**Work order:**
Wherever "Expand" appears in a line of the listing, report that line.

** Opening Dataset entries block **

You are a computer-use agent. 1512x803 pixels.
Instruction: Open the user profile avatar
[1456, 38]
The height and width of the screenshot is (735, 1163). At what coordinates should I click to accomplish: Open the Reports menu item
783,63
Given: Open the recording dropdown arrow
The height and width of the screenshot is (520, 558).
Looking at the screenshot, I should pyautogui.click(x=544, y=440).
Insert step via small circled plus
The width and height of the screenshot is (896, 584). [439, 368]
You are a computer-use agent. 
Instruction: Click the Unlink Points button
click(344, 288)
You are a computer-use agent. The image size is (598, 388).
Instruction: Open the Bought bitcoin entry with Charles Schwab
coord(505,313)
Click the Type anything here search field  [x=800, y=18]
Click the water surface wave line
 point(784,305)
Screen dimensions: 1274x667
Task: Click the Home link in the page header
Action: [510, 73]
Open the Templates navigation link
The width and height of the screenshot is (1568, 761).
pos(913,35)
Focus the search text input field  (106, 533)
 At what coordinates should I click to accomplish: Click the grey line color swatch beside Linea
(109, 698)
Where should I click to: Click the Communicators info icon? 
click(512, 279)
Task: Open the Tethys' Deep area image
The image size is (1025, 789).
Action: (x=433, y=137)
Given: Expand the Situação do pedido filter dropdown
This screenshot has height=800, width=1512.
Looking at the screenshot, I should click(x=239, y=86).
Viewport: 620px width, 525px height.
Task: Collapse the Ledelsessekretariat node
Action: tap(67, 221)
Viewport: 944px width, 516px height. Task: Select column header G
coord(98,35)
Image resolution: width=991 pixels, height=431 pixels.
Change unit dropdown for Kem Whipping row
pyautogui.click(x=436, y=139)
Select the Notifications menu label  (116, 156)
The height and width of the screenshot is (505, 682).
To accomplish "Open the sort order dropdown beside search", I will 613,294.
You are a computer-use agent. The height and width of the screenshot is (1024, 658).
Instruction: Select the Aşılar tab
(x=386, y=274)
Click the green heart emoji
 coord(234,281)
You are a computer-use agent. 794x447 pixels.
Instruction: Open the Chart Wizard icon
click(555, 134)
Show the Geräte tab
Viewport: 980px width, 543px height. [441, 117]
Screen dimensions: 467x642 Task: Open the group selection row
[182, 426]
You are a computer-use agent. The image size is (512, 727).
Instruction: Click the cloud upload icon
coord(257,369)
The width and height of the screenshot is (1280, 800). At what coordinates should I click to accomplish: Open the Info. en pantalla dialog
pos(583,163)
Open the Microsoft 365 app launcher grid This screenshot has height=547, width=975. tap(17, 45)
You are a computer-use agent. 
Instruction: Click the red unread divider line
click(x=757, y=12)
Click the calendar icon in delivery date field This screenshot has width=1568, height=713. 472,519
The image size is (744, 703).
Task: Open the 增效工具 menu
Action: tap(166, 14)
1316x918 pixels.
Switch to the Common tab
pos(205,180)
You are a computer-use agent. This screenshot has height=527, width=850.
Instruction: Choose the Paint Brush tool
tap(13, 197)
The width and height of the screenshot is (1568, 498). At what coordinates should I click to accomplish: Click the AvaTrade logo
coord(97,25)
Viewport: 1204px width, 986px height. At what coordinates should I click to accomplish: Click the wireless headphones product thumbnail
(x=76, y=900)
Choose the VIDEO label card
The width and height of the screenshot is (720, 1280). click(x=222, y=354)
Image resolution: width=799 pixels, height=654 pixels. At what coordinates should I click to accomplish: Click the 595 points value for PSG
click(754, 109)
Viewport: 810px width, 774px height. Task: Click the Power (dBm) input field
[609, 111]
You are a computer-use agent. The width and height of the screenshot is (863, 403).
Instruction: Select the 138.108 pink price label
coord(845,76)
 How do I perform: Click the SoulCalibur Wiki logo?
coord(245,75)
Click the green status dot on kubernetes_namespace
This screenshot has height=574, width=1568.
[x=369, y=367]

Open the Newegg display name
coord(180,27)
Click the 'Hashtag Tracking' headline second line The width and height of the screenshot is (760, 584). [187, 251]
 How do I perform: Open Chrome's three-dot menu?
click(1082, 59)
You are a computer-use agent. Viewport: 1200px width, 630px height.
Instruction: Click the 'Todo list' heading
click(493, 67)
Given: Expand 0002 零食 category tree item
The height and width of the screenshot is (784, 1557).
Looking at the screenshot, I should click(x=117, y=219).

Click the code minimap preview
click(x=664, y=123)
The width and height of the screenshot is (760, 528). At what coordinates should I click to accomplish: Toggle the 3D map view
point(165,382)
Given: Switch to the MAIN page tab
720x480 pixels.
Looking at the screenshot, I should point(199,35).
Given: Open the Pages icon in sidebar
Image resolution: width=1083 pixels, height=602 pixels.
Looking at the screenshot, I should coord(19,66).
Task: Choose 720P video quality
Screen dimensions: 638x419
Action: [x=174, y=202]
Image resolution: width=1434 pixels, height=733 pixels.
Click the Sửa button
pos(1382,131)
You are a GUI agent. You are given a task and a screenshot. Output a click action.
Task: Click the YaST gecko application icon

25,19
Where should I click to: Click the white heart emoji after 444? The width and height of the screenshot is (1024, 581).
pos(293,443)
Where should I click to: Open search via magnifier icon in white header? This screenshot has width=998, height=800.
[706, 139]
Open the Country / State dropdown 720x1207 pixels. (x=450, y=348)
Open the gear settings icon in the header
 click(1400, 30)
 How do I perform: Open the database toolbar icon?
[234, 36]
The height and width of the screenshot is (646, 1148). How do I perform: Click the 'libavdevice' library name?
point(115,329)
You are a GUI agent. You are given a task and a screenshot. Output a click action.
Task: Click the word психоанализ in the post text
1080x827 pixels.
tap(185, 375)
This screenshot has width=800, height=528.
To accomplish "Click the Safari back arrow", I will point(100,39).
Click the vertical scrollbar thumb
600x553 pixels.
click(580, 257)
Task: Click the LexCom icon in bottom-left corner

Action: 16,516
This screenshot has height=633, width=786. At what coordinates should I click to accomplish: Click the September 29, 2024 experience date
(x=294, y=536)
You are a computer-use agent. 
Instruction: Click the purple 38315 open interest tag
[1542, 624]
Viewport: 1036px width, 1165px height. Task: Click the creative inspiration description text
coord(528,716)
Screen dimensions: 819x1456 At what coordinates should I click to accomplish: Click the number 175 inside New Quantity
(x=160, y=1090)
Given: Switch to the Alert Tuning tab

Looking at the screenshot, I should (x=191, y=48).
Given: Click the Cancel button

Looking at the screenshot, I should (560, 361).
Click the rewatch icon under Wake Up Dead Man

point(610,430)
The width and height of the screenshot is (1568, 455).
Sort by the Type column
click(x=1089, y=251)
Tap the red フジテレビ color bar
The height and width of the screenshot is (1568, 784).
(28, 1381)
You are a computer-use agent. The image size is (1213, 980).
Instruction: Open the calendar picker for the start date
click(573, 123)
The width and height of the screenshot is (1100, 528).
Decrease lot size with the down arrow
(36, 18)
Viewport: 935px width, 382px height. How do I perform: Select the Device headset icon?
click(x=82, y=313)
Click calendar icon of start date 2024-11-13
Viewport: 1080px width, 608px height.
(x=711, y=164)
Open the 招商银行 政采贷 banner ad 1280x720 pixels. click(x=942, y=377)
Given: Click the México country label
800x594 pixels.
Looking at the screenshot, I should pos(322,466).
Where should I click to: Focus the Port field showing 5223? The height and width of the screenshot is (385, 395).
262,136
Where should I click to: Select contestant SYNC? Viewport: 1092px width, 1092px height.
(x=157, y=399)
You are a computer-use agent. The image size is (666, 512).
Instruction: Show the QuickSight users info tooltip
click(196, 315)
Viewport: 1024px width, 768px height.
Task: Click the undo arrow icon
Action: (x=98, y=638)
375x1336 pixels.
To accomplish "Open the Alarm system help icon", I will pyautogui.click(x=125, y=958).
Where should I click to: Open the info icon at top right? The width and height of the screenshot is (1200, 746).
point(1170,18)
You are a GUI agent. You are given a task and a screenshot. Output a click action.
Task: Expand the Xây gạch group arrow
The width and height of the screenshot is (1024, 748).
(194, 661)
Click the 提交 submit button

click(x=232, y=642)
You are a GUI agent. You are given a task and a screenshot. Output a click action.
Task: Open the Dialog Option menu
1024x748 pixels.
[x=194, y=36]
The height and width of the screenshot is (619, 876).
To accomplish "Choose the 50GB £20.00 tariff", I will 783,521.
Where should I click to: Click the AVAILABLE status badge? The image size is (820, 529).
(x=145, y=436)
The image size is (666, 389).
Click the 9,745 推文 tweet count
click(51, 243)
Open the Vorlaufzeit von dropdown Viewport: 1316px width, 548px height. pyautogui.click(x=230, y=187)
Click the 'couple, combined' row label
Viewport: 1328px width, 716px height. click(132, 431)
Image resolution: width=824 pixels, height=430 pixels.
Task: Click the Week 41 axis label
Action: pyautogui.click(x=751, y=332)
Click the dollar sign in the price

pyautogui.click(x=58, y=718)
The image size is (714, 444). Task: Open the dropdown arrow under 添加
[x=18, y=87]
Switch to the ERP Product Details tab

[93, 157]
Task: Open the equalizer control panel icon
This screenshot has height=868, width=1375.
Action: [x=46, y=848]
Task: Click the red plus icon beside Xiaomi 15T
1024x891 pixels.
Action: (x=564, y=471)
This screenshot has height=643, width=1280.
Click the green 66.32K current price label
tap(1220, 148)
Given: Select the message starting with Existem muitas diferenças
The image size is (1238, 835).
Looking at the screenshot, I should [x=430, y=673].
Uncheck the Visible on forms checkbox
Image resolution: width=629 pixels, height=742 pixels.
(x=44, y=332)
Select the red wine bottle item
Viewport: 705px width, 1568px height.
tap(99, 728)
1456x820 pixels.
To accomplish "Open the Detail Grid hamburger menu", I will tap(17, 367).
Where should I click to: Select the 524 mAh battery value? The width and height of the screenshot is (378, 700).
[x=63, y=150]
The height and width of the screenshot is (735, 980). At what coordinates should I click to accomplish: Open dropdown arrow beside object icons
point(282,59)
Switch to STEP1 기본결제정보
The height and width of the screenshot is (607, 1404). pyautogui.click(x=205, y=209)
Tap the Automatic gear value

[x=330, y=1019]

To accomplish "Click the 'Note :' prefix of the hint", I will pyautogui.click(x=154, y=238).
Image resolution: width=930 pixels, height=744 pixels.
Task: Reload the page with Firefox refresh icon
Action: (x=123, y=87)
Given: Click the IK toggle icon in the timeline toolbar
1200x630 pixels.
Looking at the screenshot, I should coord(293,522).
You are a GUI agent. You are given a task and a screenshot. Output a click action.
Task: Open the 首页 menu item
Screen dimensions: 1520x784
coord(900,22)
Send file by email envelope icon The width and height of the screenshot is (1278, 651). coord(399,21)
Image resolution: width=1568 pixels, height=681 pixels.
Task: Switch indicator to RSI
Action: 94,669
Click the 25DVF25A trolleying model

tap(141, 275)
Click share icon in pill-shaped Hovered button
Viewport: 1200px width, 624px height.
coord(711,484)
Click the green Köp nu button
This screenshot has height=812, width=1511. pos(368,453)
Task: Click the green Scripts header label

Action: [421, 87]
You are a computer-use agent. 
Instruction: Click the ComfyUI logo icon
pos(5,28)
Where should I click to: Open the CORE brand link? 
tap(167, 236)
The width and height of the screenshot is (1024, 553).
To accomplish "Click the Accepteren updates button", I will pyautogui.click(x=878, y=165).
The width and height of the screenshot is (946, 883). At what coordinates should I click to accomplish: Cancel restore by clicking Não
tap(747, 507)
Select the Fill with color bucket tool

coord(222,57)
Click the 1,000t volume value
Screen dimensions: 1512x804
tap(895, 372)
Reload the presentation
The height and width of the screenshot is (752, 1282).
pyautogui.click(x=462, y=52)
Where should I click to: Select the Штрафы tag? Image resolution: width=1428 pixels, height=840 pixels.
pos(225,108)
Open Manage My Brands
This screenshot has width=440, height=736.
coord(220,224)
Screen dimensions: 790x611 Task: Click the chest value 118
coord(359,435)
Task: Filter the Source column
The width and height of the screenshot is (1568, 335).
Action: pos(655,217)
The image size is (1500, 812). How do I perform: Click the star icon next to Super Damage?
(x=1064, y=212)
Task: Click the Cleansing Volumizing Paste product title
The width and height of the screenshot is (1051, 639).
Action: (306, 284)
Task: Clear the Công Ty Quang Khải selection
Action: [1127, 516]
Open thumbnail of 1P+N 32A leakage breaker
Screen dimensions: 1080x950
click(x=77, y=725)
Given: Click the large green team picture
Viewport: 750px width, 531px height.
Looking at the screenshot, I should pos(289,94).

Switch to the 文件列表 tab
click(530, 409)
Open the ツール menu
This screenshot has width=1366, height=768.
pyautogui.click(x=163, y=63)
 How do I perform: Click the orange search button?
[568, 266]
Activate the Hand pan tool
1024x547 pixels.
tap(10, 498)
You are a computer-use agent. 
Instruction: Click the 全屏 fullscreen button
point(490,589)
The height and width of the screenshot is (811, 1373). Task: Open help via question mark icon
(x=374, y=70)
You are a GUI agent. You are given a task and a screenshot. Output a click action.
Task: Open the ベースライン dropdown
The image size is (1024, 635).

** Closing Dataset entries block **

**The answer:**
Given: Expand the Situação do pedido filter dropdown
Given: Expand 0002 零食 category tree item
Task: Expand the Xây gạch group arrow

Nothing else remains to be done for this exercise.